The gas water heater relies on the thermocouple for safe and continuous operation. This slender metal rod acts as a sensor, providing feedback to the gas control valve regarding the presence of a flame. When this part fails, the hot water supply can shut down. This guide details how the thermocouple functions, how to diagnose a fault, and the steps for replacement.
How the Thermocouple Works
The thermocouple operates on the principle of the Seebeck effect, converting heat energy into electrical energy. It is constructed from two dissimilar metals joined at the tip, which is positioned directly in the pilot light flame. When heated, this junction generates a small electrical current, typically 20 to 30 millivolts, which is sent to the gas control valve.
This electrical signal keeps an electromagnetic solenoid inside the gas control valve energized. The solenoid holds the pilot gas valve open, allowing gas to flow to the pilot and the main burner. If the pilot flame extinguishes, the thermocouple rapidly cools, the current stops, and the solenoid de-energizes. This causes the gas valve to snap shut, preventing the accumulation of unburned gas.
Identifying a Faulty Thermocouple
The most frequent indication of a failing thermocouple is a pilot light that refuses to remain lit after ignition. The user can light the pilot, but when the gas control knob is released, the flame immediately goes out. This occurs because the thermocouple is no longer generating sufficient millivoltage to hold the safety solenoid open.

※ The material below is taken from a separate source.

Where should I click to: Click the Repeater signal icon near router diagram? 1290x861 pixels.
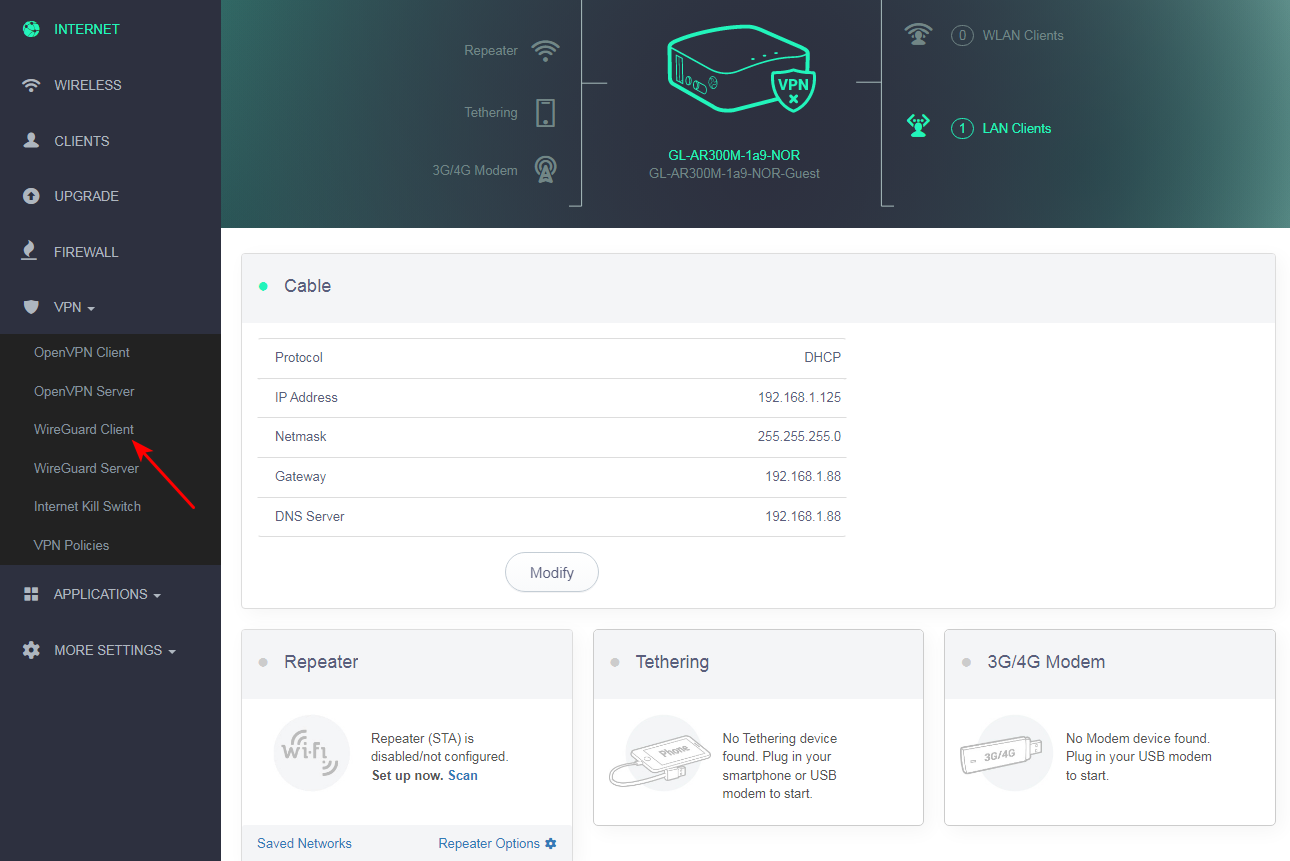point(545,50)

Before assuming the thermocouple is defective, other potential causes must be ruled out, as they mimic the same symptom. A visual inspection might reveal excessive soot buildup or corrosion on the tip, which impedes heat transfer and reduces voltage output. Cleaning this surface with fine steel wool can sometimes restore function.
A weak or yellow pilot flame, rather than a strong blue one, suggests a problem, but this may be due to a dirty pilot orifice. A loose connection where the thermocouple screws into the gas control valve can also interrupt the signal. Ensuring that connection is snug is a good initial step. If the pilot lights easily but then goes out shortly after, and connections are clean and tight, replacement is necessary.

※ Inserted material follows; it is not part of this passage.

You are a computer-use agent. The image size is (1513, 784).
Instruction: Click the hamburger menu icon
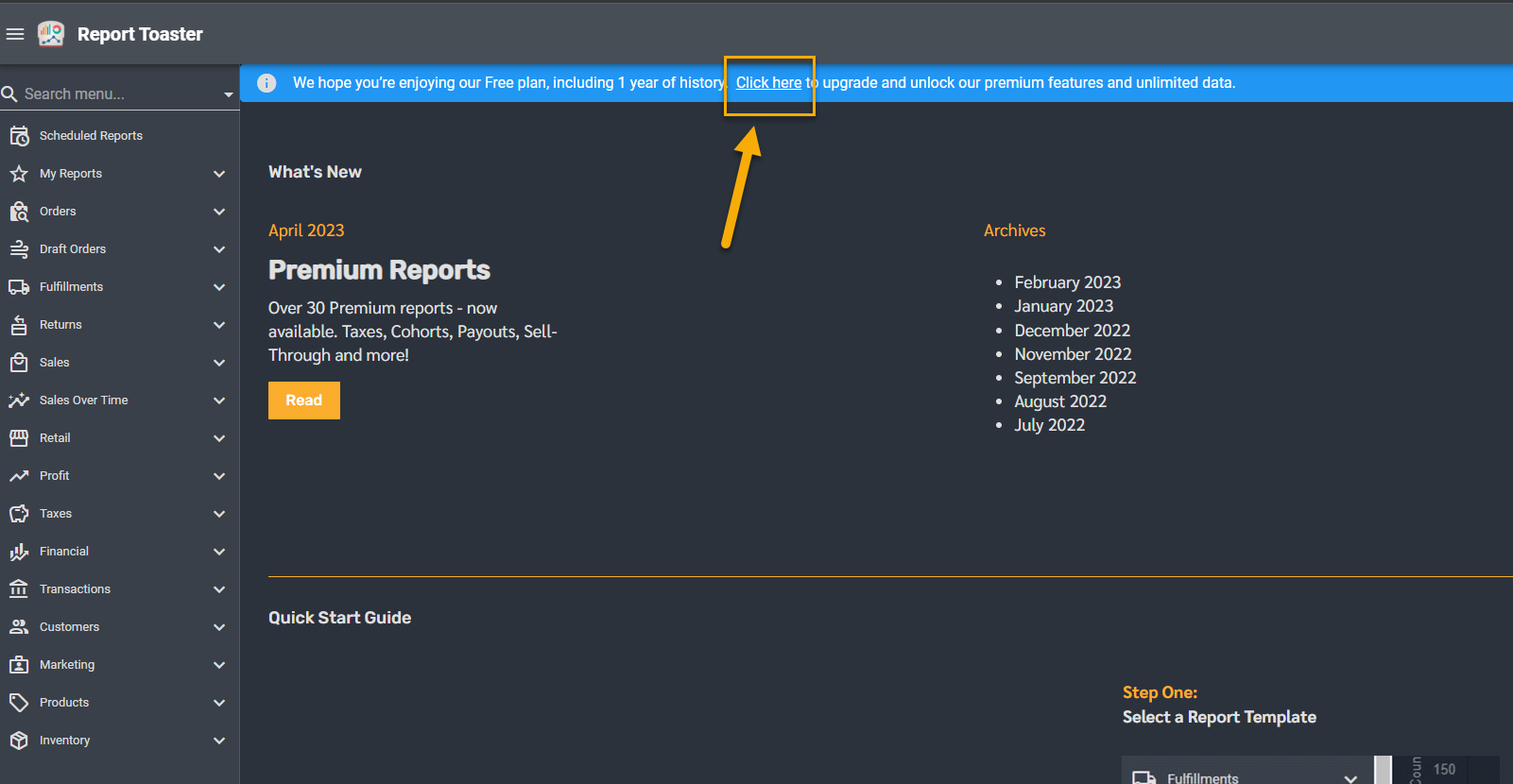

Replacing the Thermocouple
Replacement begins by completely shutting off the gas supply at the manual external shut-off valve. The gas control valve should then be turned to the “OFF” position, and the cold water inlet valve should be closed. Accessing the thermocouple requires removing the lower access panel, which exposes the burner compartment and assembly.
Next, disconnect the thermocouple, pilot tube, and sometimes the main burner tube from the gas control valve, typically using an open-end wrench. The thermocouple lead is often a left-hand thread, while the gas tubes are usually right-hand threads. With connections loosened, the burner assembly can be carefully slid or lifted out of the combustion chamber.
Once removed, detach the old thermocouple from its clip or bracket on the pilot assembly. The replacement part should match the old one in length and thread size, as these are standardized across universal replacement kits. Secure the new thermocouple to the pilot assembly bracket. Ensure the tip is positioned correctly so the pilot flame fully engulfs the top three-eighths to one-half inch of the tip for maximum heat transfer.
The complete burner assembly is reinserted into the combustion chamber, and the three tubes are reconnected to the gas control valve. Tighten the thermocouple connection by hand until snug, followed by only a quarter turn with a wrench to prevent stripping the threads or damaging the part. After ensuring all fittings are secure and the gas supply is turned back on, the pilot can be relit according to the instructions posted on the water heater.